▶ ASSIGNED TASK: Exact copies of all the records are to be printed.

▶ AVAILABLE RECORDS:
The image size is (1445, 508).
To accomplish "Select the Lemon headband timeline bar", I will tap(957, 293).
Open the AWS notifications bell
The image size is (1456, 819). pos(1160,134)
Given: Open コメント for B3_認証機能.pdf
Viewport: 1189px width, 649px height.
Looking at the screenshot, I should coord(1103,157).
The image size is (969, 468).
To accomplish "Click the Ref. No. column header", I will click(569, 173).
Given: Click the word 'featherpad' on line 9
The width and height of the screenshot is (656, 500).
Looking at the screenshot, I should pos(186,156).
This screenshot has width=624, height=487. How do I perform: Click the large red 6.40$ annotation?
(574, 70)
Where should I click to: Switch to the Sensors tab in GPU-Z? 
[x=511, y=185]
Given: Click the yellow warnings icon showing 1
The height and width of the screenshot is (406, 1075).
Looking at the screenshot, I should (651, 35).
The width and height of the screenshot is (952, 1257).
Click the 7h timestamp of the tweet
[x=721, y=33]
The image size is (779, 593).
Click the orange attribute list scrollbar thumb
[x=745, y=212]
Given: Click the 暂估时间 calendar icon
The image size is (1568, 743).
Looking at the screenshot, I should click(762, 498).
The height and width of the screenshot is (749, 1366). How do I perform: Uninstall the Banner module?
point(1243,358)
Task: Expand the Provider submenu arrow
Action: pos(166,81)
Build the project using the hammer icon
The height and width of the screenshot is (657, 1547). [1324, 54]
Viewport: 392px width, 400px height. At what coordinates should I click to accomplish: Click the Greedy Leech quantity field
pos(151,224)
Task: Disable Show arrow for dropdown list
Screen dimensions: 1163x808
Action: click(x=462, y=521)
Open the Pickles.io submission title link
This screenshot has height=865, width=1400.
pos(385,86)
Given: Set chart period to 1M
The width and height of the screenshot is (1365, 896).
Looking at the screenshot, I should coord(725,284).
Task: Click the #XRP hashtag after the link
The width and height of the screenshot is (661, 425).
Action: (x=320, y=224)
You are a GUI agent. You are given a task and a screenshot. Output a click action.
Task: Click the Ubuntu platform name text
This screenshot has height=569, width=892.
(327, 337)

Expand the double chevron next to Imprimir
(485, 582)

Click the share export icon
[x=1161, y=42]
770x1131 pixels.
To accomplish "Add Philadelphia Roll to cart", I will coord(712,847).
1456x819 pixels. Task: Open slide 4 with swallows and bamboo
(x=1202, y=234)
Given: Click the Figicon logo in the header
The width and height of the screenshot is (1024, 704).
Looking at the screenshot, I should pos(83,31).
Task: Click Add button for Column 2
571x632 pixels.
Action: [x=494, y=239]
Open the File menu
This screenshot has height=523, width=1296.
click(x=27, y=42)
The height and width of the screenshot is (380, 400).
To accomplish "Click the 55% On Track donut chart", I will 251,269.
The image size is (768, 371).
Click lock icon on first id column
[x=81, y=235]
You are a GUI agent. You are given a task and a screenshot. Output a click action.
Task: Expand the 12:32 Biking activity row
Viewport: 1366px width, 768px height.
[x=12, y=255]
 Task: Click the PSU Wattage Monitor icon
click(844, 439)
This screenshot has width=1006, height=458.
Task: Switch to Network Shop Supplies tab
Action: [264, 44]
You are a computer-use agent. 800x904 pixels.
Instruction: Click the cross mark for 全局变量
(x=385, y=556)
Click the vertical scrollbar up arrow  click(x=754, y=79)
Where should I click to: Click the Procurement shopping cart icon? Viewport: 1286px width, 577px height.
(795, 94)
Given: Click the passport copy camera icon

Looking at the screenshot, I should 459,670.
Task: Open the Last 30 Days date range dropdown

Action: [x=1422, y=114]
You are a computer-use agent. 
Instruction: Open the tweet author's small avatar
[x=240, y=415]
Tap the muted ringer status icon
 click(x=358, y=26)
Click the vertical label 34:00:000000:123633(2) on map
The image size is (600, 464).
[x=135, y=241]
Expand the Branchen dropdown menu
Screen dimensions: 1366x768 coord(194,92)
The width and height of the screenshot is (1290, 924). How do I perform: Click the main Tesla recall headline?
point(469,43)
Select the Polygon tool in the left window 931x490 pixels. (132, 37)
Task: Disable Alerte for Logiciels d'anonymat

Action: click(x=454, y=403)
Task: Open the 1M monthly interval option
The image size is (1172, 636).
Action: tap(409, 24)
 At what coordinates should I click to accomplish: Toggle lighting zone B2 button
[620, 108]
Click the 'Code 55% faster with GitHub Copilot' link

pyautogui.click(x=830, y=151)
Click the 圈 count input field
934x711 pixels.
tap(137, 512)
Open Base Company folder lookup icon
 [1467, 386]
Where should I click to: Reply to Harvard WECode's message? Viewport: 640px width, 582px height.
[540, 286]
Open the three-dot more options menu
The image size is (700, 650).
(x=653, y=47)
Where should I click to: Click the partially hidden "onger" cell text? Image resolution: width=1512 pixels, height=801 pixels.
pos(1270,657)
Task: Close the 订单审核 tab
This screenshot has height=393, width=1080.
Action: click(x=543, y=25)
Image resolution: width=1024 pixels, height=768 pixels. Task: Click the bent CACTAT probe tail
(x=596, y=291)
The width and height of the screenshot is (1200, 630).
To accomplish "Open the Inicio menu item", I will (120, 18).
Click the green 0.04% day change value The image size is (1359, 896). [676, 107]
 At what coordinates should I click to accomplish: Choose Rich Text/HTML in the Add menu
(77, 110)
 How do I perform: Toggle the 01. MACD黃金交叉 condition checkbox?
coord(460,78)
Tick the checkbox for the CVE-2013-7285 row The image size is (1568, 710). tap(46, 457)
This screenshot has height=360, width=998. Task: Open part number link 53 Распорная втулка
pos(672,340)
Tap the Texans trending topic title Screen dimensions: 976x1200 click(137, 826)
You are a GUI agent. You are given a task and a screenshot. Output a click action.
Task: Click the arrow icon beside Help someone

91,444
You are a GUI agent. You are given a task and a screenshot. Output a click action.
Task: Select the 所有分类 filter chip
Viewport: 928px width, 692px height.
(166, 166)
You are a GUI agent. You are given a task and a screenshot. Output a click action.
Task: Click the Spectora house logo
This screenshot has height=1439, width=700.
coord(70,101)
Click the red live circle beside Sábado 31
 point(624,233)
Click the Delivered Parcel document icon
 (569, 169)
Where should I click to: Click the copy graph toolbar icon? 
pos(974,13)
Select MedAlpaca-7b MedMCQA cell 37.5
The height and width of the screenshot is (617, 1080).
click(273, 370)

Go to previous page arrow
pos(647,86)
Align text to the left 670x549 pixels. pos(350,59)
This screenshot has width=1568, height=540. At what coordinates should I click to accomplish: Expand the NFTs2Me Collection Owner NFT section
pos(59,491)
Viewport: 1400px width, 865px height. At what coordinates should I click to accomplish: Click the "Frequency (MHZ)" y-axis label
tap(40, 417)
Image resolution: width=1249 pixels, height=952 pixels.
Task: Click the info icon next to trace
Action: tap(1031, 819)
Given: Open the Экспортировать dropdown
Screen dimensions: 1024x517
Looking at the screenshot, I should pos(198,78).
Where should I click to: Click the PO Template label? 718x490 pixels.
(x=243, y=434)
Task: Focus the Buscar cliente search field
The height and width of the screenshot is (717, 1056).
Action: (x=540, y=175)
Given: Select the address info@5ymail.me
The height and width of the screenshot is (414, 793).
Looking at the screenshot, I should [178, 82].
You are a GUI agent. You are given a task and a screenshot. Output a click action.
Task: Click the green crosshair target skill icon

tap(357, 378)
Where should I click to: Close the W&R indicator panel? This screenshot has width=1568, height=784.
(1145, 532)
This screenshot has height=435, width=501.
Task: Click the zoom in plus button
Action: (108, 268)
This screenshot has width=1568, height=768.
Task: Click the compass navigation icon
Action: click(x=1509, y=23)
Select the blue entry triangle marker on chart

▶ SOLUTION:
The image size is (1445, 508).
To accomplish "Select the Lemon headband timeline bar", I will tap(957, 293).
Open the AWS notifications bell
The image size is (1456, 819). pos(1160,134)
Given: Open コメント for B3_認証機能.pdf
Viewport: 1189px width, 649px height.
Looking at the screenshot, I should coord(1103,157).
The image size is (969, 468).
To accomplish "Click the Ref. No. column header", I will click(569, 173).
Given: Click the word 'featherpad' on line 9
The width and height of the screenshot is (656, 500).
Looking at the screenshot, I should pos(186,156).
This screenshot has width=624, height=487. How do I perform: Click the large red 6.40$ annotation?
(574, 70)
Where should I click to: Switch to the Sensors tab in GPU-Z? 
[x=511, y=185]
Given: Click the yellow warnings icon showing 1
The height and width of the screenshot is (406, 1075).
Looking at the screenshot, I should (651, 35).
The width and height of the screenshot is (952, 1257).
Click the 7h timestamp of the tweet
[x=721, y=33]
The image size is (779, 593).
Click the orange attribute list scrollbar thumb
[x=745, y=212]
Given: Click the 暂估时间 calendar icon
The image size is (1568, 743).
Looking at the screenshot, I should click(762, 498).
The height and width of the screenshot is (749, 1366). How do I perform: Uninstall the Banner module?
point(1243,358)
Task: Expand the Provider submenu arrow
Action: pos(166,81)
Build the project using the hammer icon
The height and width of the screenshot is (657, 1547). [1324, 54]
Viewport: 392px width, 400px height. At what coordinates should I click to accomplish: Click the Greedy Leech quantity field
pos(151,224)
Task: Disable Show arrow for dropdown list
Screen dimensions: 1163x808
Action: click(x=462, y=521)
Open the Pickles.io submission title link
This screenshot has height=865, width=1400.
pos(385,86)
Given: Set chart period to 1M
The width and height of the screenshot is (1365, 896).
Looking at the screenshot, I should coord(725,284).
Task: Click the #XRP hashtag after the link
The width and height of the screenshot is (661, 425).
Action: (x=320, y=224)
You are a GUI agent. You are given a task and a screenshot. Output a click action.
Task: Click the Ubuntu platform name text
This screenshot has height=569, width=892.
(327, 337)

Expand the double chevron next to Imprimir
(485, 582)

Click the share export icon
[x=1161, y=42]
770x1131 pixels.
To accomplish "Add Philadelphia Roll to cart", I will coord(712,847).
1456x819 pixels. Task: Open slide 4 with swallows and bamboo
(x=1202, y=234)
Given: Click the Figicon logo in the header
The width and height of the screenshot is (1024, 704).
Looking at the screenshot, I should pos(83,31).
Task: Click Add button for Column 2
571x632 pixels.
Action: [x=494, y=239]
Open the File menu
This screenshot has height=523, width=1296.
click(x=27, y=42)
The height and width of the screenshot is (380, 400).
To accomplish "Click the 55% On Track donut chart", I will 251,269.
The image size is (768, 371).
Click lock icon on first id column
[x=81, y=235]
You are a GUI agent. You are given a task and a screenshot. Output a click action.
Task: Expand the 12:32 Biking activity row
Viewport: 1366px width, 768px height.
[x=12, y=255]
 Task: Click the PSU Wattage Monitor icon
click(844, 439)
This screenshot has width=1006, height=458.
Task: Switch to Network Shop Supplies tab
Action: [264, 44]
You are a computer-use agent. 800x904 pixels.
Instruction: Click the cross mark for 全局变量
(x=385, y=556)
Click the vertical scrollbar up arrow  click(x=754, y=79)
Where should I click to: Click the Procurement shopping cart icon? Viewport: 1286px width, 577px height.
(795, 94)
Given: Click the passport copy camera icon

Looking at the screenshot, I should 459,670.
Task: Open the Last 30 Days date range dropdown

Action: [x=1422, y=114]
You are a computer-use agent. 
Instruction: Open the tweet author's small avatar
[x=240, y=415]
Tap the muted ringer status icon
 click(x=358, y=26)
Click the vertical label 34:00:000000:123633(2) on map
The image size is (600, 464).
[x=135, y=241]
Expand the Branchen dropdown menu
Screen dimensions: 1366x768 coord(194,92)
The width and height of the screenshot is (1290, 924). How do I perform: Click the main Tesla recall headline?
point(469,43)
Select the Polygon tool in the left window 931x490 pixels. (132, 37)
Task: Disable Alerte for Logiciels d'anonymat

Action: click(x=454, y=403)
Task: Open the 1M monthly interval option
The image size is (1172, 636).
Action: tap(409, 24)
 At what coordinates should I click to accomplish: Toggle lighting zone B2 button
[620, 108]
Click the 'Code 55% faster with GitHub Copilot' link

pyautogui.click(x=830, y=151)
Click the 圈 count input field
934x711 pixels.
tap(137, 512)
Open Base Company folder lookup icon
 [1467, 386]
Where should I click to: Reply to Harvard WECode's message? Viewport: 640px width, 582px height.
[540, 286]
Open the three-dot more options menu
The image size is (700, 650).
(x=653, y=47)
Where should I click to: Click the partially hidden "onger" cell text? Image resolution: width=1512 pixels, height=801 pixels.
pos(1270,657)
Task: Close the 订单审核 tab
This screenshot has height=393, width=1080.
Action: click(x=543, y=25)
Image resolution: width=1024 pixels, height=768 pixels. Task: Click the bent CACTAT probe tail
(x=596, y=291)
The width and height of the screenshot is (1200, 630).
To accomplish "Open the Inicio menu item", I will (120, 18).
Click the green 0.04% day change value The image size is (1359, 896). [676, 107]
 At what coordinates should I click to accomplish: Choose Rich Text/HTML in the Add menu
(77, 110)
 How do I perform: Toggle the 01. MACD黃金交叉 condition checkbox?
coord(460,78)
Tick the checkbox for the CVE-2013-7285 row The image size is (1568, 710). tap(46, 457)
This screenshot has height=360, width=998. Task: Open part number link 53 Распорная втулка
pos(672,340)
Tap the Texans trending topic title Screen dimensions: 976x1200 click(137, 826)
You are a GUI agent. You are given a task and a screenshot. Output a click action.
Task: Click the arrow icon beside Help someone

91,444
You are a GUI agent. You are given a task and a screenshot. Output a click action.
Task: Select the 所有分类 filter chip
Viewport: 928px width, 692px height.
(166, 166)
You are a GUI agent. You are given a task and a screenshot. Output a click action.
Task: Click the Spectora house logo
This screenshot has height=1439, width=700.
coord(70,101)
Click the red live circle beside Sábado 31
 point(624,233)
Click the Delivered Parcel document icon
 (569, 169)
Where should I click to: Click the copy graph toolbar icon? 
pos(974,13)
Select MedAlpaca-7b MedMCQA cell 37.5
The height and width of the screenshot is (617, 1080).
click(273, 370)

Go to previous page arrow
pos(647,86)
Align text to the left 670x549 pixels. pos(350,59)
This screenshot has width=1568, height=540. At what coordinates should I click to accomplish: Expand the NFTs2Me Collection Owner NFT section
pos(59,491)
Viewport: 1400px width, 865px height. At what coordinates should I click to accomplish: Click the "Frequency (MHZ)" y-axis label
tap(40, 417)
Image resolution: width=1249 pixels, height=952 pixels.
Task: Click the info icon next to trace
Action: tap(1031, 819)
Given: Open the Экспортировать dropdown
Screen dimensions: 1024x517
Looking at the screenshot, I should pos(198,78).
Where should I click to: Click the PO Template label? 718x490 pixels.
(x=243, y=434)
Task: Focus the Buscar cliente search field
The height and width of the screenshot is (717, 1056).
Action: (x=540, y=175)
Given: Select the address info@5ymail.me
The height and width of the screenshot is (414, 793).
Looking at the screenshot, I should [178, 82].
You are a GUI agent. You are given a task and a screenshot. Output a click action.
Task: Click the green crosshair target skill icon

tap(357, 378)
Where should I click to: Close the W&R indicator panel? This screenshot has width=1568, height=784.
(1145, 532)
This screenshot has height=435, width=501.
Task: Click the zoom in plus button
Action: (108, 268)
This screenshot has width=1568, height=768.
Task: Click the compass navigation icon
Action: click(x=1509, y=23)
Select the blue entry triangle marker on chart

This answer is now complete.